1560年5月19日は、織田信長が、尾張の国桶狭間 (おけはざま・現在の豊明市) で、わずか2千人ほどの兵力で4万5千の軍を率いる今川義元軍を打ち破って、いちやく戦国大名の中でも、一目をおかれる存在になった日です。
織田家は、信長の父のころ、ようやく尾張の国の半分をじぶんのものにしただけの弱小大名にすぎませんでした。北の美濃には斉藤道三、東の三河には松平広忠(徳川家康の父)、さらに今川義元、その北には甲斐の武田信虎(信玄の父) という力のある武将が、地方を統一し、やがて京都に上って、天下を支配したいとねらっていました。
その中でも、駿河・遠江・三河の3国を支配する今川義元は、4万5千もの大軍をひきいて京の都へのぼり、日本の大名たちに号令をかけようと行動に出ました。尾張は、京への通り道です。東海随一の力を誇る義元は、信長がかんたんに服従するものと、信長の力をみくびっていました。
まともな戦いでは、信長に勝ち目はありません。信長は、敵の本陣を奇襲することをきめました。まず300の兵を今川本陣を真正面から攻め入らせました。これは、織田の主力の動きをさとらせないためです。今川軍は、織田軍をさんざんやっつけ、いくつかのとりでも攻め落として勝った気分になり、桶狭間の山のそばにある田楽狭間で、ひといきいれていました。
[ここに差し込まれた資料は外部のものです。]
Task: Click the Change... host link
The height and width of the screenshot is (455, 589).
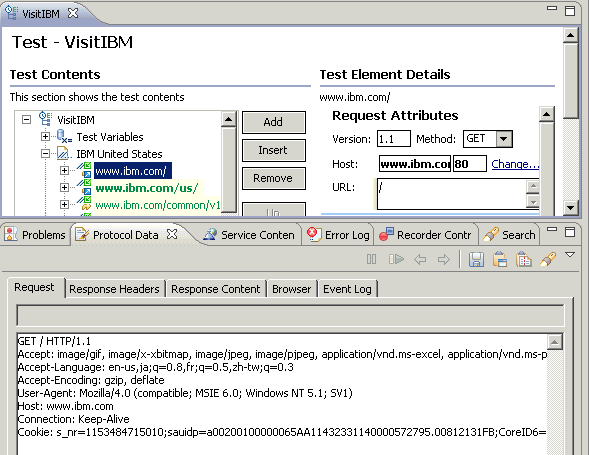Action: pyautogui.click(x=515, y=164)
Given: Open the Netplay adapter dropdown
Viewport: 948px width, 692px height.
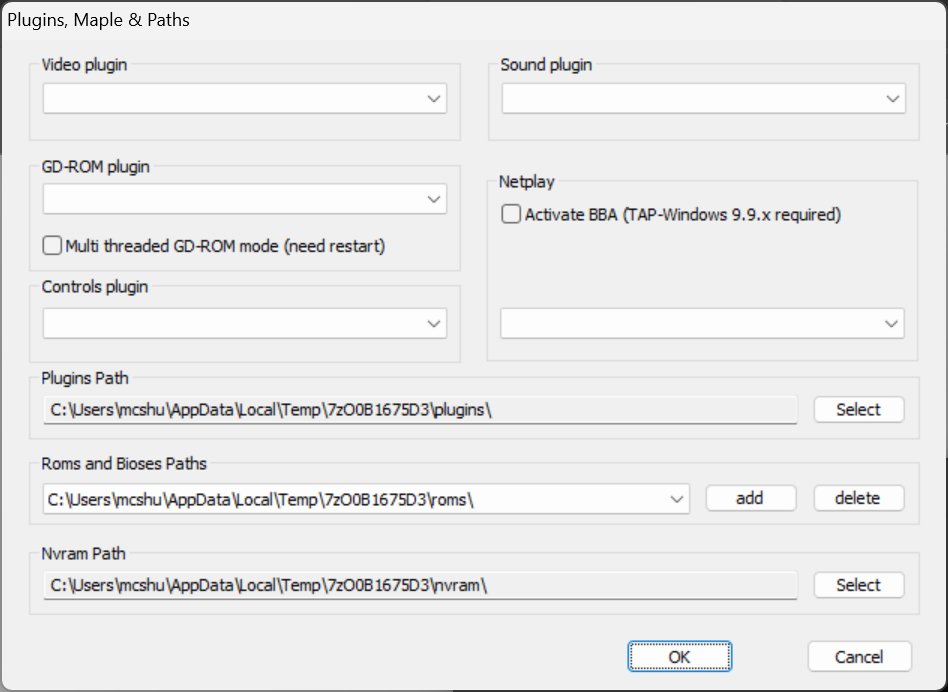Looking at the screenshot, I should point(702,323).
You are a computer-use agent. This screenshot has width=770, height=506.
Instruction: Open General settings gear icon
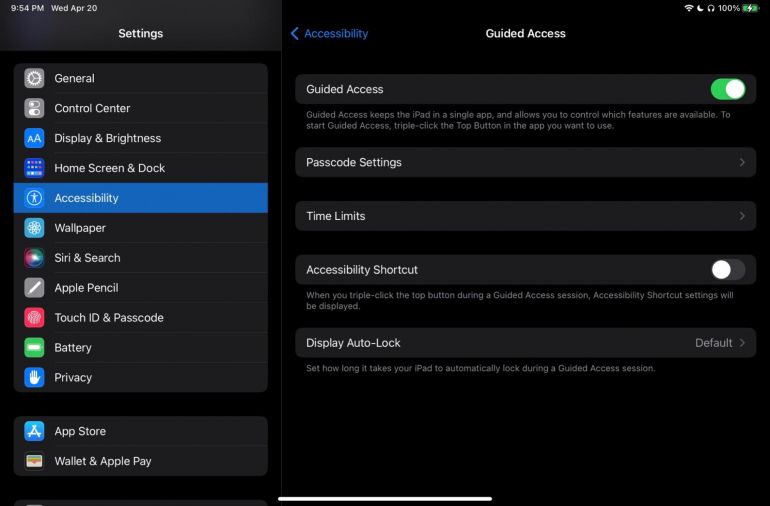point(34,79)
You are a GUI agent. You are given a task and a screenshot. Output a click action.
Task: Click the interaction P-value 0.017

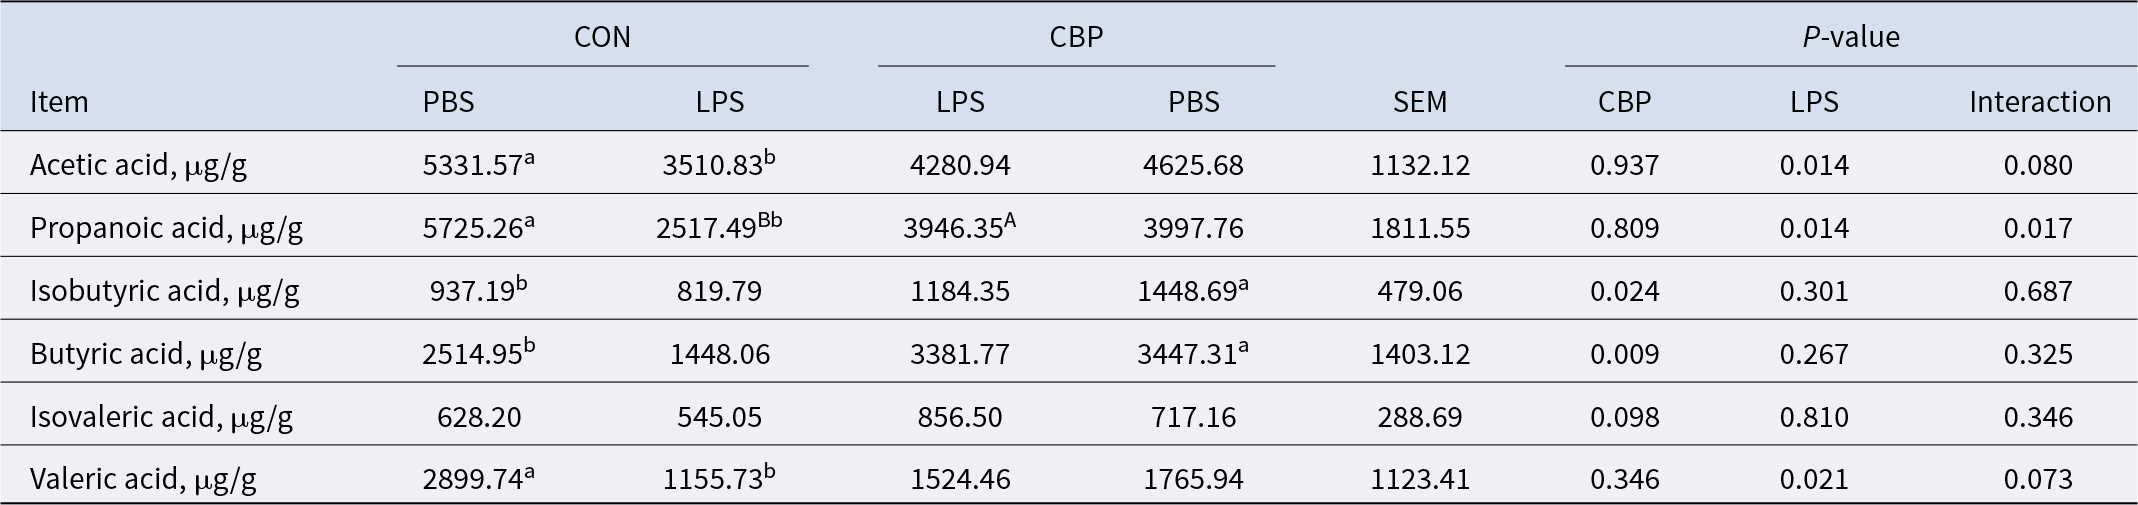(x=2038, y=228)
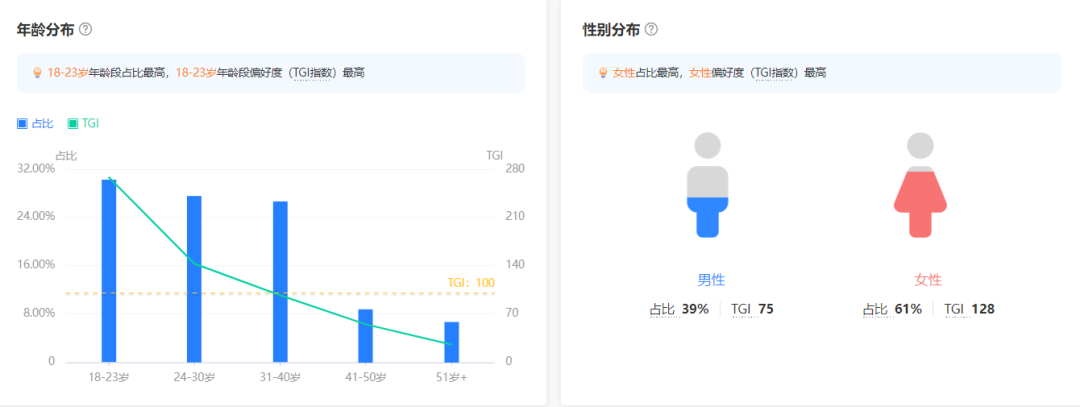Click the female figure icon

tap(919, 186)
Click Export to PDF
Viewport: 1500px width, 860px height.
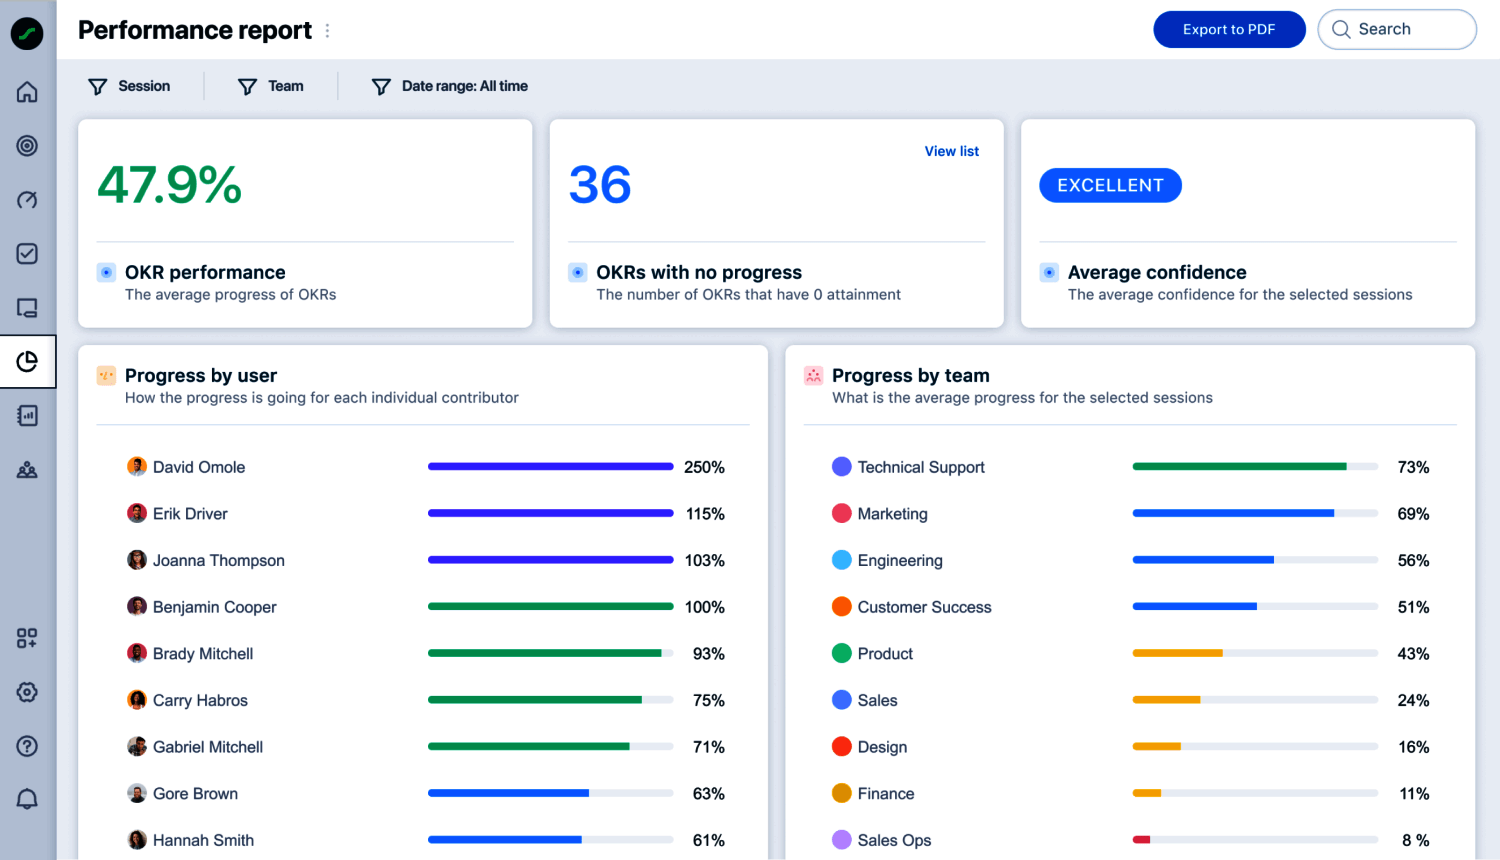1229,29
信長は、山あいや丘のかげを、今川軍にさとられないように、田楽狭間へと進みました。時刻はちょうど正午。にわかに大風がふき、大雨になりました。夕暮れのように暗くなった中に、稲妻が走ります。そんなどしゃぶりの中を、「尾張武士の名を残したい者は、信長に続け!」 と叫んで、信長は今川本陣の中を突き進みました。あまりの速さに、今川軍は戦力を立て直す余裕もなく、弓取り名人といわれた義元も、名もない信長の兵に首をとられてしまいました。こうして、大将のいなくなった今川軍は総崩れとなって、大敗北をきっしたのでした。